§ **Problem a**: In the records below, copy out verbatim the part that opens with the line containing "Where should I click to: Select Dropbox" and closes with the line containing "Action: coord(270,389)", including both of those lines.

══ Extract

Cooperative Learning of Audio and Video Models from Self-Supervised Synchronization
Abstract
There is a natural correlation between the visual and auditive elements of a video. In this work we leverage this connection to learn general and effective models for both audio and video analysis from self-supervised temporal synchronization. We demonstrate that a calibrated curriculum learning scheme, a careful choice of negative examples, and the use of a contrastive loss are critical ingredients to obtain powerful multi-sensory representations from models optimized to discern temporal synchronization of audio-video pairs. Without further fine-tuning, the resulting audio features achieve performance superior or comparable to the state-of-the-art on established audio classification benchmarks (DCASE2014 and ESC-50). At the same time, our visual subnet provides a very effective initialization to improve the accuracy of video-based action recognition models: compared to learning from scratch, our self-supervised pretraining yields a remarkable gain of +19.9% in action recognition accuracy on UCF101 and a boost of +17.7% on HMDB51.

════

§ **Problem b**:
Answer the following from the abstract, one answer per line:
(i) Which three ingredients does it call critical for obtaining powerful multi-sensory representations?
(ii) On which two established benchmarks were the audio features evaluated?
(iii) What gain in action recognition accuracy on UCF101 does the self-supervised pretraining yield compared to learning from scratch?

══ Record set

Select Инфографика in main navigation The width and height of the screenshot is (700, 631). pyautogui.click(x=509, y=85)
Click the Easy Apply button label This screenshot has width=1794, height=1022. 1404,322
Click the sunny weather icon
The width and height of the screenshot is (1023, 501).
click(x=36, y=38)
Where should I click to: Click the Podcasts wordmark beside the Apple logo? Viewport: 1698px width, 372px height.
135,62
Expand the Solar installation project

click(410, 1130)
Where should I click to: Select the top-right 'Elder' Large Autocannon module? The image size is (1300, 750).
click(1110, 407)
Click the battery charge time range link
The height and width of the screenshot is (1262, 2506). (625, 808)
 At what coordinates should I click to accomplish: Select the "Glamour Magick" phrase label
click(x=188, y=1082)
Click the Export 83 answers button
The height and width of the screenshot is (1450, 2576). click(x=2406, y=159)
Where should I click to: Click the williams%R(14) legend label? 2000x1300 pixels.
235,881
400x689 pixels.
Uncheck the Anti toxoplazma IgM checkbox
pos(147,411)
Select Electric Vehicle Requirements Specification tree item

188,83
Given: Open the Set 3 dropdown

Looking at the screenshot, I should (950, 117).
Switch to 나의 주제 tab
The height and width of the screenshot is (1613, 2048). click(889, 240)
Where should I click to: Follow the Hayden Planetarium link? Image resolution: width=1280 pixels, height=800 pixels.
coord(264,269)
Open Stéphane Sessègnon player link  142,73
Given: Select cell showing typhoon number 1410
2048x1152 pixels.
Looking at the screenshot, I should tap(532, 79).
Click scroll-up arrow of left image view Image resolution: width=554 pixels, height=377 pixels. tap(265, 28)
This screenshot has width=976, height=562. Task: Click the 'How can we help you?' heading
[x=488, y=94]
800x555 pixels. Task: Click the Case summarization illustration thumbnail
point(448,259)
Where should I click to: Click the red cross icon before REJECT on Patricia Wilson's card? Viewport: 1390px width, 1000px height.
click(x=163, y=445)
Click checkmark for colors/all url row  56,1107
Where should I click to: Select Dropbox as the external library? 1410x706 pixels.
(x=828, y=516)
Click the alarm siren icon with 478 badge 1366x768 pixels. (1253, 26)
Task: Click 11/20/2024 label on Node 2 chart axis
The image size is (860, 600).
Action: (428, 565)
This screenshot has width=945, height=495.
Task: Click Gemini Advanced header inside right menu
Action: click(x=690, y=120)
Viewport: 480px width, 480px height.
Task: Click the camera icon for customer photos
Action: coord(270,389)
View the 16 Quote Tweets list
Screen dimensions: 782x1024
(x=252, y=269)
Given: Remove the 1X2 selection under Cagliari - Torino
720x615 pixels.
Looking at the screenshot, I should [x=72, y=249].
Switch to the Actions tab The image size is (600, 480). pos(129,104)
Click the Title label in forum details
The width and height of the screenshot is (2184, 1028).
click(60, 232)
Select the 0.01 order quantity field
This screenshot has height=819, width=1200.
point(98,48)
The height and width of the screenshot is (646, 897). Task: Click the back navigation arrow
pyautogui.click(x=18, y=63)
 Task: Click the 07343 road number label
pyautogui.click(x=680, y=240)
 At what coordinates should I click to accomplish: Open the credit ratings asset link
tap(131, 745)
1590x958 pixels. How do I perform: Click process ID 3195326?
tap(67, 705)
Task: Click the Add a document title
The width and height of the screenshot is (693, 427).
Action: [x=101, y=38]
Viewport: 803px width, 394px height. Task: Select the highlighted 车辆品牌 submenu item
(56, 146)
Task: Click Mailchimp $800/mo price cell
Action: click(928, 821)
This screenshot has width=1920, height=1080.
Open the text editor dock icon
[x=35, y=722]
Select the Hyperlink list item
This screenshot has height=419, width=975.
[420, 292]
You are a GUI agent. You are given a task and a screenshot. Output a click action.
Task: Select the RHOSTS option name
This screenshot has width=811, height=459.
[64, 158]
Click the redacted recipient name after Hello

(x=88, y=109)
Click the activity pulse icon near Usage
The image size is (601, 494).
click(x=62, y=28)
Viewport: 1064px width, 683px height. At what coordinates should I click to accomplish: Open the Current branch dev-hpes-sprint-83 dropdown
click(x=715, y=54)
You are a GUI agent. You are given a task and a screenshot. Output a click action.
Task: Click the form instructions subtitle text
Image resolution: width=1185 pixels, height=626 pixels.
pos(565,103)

════

§ **Exercise solution a**:
Where should I click to: Select Dropbox as the external library? 1410x706 pixels.
(x=828, y=516)
Click the alarm siren icon with 478 badge 1366x768 pixels. (1253, 26)
Task: Click 11/20/2024 label on Node 2 chart axis
The image size is (860, 600).
Action: (428, 565)
This screenshot has width=945, height=495.
Task: Click Gemini Advanced header inside right menu
Action: click(x=690, y=120)
Viewport: 480px width, 480px height.
Task: Click the camera icon for customer photos
Action: coord(270,389)

§ **Exercise solution b**:
(i) A calibrated curriculum learning scheme, a careful choice of negative examples, and the use of a contrastive loss.
(ii) DCASE2014 and ESC-50.
(iii) +19.9%.